Work required —
Every line in the records below with the string "agent" needs to be copied out.

:: Input records ::

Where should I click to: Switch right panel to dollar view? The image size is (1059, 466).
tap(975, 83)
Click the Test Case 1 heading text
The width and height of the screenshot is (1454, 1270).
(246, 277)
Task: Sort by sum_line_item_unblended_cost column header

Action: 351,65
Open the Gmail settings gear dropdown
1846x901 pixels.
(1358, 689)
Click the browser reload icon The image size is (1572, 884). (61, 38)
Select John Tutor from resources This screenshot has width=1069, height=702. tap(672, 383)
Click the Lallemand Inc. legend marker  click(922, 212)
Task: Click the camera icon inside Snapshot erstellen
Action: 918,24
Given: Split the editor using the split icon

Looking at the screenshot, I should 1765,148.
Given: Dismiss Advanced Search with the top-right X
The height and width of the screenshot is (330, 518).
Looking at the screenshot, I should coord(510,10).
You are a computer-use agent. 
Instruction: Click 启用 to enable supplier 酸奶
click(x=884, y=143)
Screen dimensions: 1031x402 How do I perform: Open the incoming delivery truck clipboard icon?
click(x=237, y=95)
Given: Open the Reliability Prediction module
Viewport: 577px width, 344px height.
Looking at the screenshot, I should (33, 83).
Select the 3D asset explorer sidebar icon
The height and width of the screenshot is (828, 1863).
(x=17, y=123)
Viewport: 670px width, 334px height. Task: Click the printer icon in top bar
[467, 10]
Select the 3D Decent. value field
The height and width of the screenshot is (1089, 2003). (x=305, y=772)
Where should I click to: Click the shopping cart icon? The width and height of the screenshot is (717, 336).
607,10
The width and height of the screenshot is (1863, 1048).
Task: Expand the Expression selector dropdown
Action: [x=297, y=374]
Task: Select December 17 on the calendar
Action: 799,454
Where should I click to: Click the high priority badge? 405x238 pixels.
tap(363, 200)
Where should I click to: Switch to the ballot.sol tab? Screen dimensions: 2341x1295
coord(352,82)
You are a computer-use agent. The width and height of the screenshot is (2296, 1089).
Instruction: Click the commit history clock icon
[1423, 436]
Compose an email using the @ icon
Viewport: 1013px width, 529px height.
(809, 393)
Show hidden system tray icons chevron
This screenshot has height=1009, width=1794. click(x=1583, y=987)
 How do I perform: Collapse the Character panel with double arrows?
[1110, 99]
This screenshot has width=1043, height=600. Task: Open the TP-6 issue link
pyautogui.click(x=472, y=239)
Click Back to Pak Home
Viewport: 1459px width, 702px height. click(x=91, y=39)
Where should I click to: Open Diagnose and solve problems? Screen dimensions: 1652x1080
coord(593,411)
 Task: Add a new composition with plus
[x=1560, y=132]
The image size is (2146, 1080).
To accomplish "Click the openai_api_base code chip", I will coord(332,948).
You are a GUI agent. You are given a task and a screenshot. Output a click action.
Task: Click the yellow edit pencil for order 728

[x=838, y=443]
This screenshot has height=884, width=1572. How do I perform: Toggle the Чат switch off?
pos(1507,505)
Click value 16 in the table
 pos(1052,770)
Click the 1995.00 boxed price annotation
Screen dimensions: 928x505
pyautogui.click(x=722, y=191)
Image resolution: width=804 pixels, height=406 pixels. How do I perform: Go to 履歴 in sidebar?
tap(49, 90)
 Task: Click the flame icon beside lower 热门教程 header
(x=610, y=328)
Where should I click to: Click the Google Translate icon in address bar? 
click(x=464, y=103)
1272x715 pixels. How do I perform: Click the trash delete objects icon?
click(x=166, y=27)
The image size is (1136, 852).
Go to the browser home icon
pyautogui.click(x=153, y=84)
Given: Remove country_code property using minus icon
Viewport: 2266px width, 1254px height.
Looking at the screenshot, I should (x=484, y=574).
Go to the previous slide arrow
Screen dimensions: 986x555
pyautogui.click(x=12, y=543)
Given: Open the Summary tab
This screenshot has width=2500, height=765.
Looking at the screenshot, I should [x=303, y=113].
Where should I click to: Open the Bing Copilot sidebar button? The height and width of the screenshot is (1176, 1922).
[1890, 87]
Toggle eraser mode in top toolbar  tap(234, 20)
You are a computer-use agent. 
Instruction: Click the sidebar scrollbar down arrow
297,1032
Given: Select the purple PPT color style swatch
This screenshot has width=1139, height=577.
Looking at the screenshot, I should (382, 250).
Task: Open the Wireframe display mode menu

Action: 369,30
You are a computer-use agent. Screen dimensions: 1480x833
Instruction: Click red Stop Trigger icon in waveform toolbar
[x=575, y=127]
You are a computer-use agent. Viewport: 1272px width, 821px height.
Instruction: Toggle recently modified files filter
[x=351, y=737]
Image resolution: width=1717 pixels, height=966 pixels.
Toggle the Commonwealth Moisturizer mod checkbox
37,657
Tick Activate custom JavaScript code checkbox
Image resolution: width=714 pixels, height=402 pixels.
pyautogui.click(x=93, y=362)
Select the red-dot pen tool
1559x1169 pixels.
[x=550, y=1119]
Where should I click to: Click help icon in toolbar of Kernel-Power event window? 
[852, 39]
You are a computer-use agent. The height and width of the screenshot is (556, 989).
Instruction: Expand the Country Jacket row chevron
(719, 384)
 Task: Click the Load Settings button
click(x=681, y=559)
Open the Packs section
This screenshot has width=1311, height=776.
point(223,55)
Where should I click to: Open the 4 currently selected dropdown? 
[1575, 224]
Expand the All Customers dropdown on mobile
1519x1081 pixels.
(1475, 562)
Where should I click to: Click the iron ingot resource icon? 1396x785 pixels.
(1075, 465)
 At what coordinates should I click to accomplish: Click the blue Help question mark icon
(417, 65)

:::

Task output —
You are a computer-use agent. 
You are a computer-use agent. The width and height of the screenshot is (2296, 1089).
You are a GUI agent. You are given a task and a screenshot. Output a click action.
You are a computer-use agent. 
You are a computer-use agent. Screen dimensions: 1480x833
You are a computer-use agent. Viewport: 1272px width, 821px height.
You are a computer-use agent. The height and width of the screenshot is (556, 989).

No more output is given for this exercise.